Otro elemento que hace brillante esta novela es esa recreación en segundo plano del Renacimiento. Sin estar en el protagonismo de la trama, impregna la historia gracias a un cuidadoso modelado de los escenarios y las imágenes predominantes de aquella época.
Hay cierto grado de deleite en los detalles, sobre todo en torno a la decoración, las comidas y los paisajes, pero siempre como escenario de fondo. La novela brilla con detalles históricos y una prosa elegante, atractiva, que cautiva y engancha.

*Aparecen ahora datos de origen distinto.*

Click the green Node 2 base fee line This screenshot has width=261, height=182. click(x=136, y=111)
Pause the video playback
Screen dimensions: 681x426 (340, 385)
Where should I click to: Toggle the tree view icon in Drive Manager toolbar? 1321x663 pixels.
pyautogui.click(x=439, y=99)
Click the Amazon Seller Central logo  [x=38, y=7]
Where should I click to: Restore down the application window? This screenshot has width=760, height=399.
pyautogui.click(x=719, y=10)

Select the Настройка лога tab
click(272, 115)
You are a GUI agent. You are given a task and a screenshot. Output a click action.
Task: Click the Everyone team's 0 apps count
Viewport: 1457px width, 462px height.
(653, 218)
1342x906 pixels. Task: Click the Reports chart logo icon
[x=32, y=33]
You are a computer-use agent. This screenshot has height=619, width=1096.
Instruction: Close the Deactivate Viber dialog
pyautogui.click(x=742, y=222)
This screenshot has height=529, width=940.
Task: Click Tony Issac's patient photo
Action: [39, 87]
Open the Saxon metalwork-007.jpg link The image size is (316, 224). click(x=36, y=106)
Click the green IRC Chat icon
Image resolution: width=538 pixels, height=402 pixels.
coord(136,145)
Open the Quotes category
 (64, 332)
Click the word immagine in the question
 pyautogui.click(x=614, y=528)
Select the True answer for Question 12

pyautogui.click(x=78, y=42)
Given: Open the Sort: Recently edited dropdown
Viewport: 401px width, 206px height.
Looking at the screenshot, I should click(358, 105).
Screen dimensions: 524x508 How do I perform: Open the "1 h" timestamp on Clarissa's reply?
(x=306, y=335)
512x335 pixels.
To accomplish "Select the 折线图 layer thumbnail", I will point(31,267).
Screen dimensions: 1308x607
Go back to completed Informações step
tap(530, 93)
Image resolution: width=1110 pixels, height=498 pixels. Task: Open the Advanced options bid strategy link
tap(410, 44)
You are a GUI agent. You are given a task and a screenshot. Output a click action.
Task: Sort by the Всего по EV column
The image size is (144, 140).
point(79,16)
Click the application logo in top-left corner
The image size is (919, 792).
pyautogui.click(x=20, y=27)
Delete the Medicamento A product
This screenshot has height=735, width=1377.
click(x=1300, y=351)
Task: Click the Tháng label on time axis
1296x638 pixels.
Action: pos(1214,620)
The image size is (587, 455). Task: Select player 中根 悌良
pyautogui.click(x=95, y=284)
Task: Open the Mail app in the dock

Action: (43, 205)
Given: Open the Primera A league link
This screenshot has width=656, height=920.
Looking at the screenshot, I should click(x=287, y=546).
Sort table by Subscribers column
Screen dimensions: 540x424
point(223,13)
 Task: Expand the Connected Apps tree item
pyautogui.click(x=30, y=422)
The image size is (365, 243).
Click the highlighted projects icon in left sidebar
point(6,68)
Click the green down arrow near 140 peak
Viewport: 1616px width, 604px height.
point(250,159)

Su mérito deviene también de cómo O’Farrell logra un retrato convincente de un personaje histórico pero desconocido.
Llega el día de partir. De ir al castello de Ferrara. De entrar en la ciudad como la duquesa que es, aclamada y observada por un pueblo ávido de
la felicidad de su duque.
La autora mantiene el pulso y la tensión gracias a una escritura en ocasiones
vertiginosa. Los excesos en las descripciones, en las dosis de
fantasía, o en las recreaciones; los excesos oníricos, en fin, pueden
desconcertar. Pero son hermosos. Necesarios. Adictivos. La escritora
norirlandesa vuelve -es fastuoso su virtuosismo- a la fórmula de muchos de sus
libros: historias que transcurren en
paralelo y se cruzan y hierven y explotan.
Párrafo
a párrafo Lucrezia se queda sola. Y sólo quiere quedarse sola. En su universo, casi un
cuento de hadas construido en su mente adolescente. Sabe lo que va a pasar. Siente el maltrato -el libro se
puede leer como un profundo análisis de la violencia machista- de Alfonso, su
menosprecio, su desesperación porque ella no se queda encinta. Por supuesto la
culpable es Lucrezia, su mujer. La mujer. Aunque él ha yacido con muchas y no
ha dejado embarazada a ninguna. La violencia de Alfonso, capaz de
ejecutar a sangre fría al amante de su hermana delante de ella para darle un
escarmiento; capaz de encerrar a la mujer por desobedecerlo; capaz de
presenciar una paliza a un mozo y reprender a su esposa por pedirle que cese el
castigo. Capaz de ¿matarla? Es, en fin, el retrato de una niña sometida, que
pasa del poder del padre al poder del marido, que se enamora, sí, se enamora,
de uno de los ayudantes del pintor que la va a retratar.
O’Farrell es muy hábil en la gestión del tiempo. Tiene el don de llevarnos al pasado, a la infancia y la adolescencia de Lucrezia para que nos conmovamos con su presente, y de volver al tormento, al presente de la vida junto Alfonso.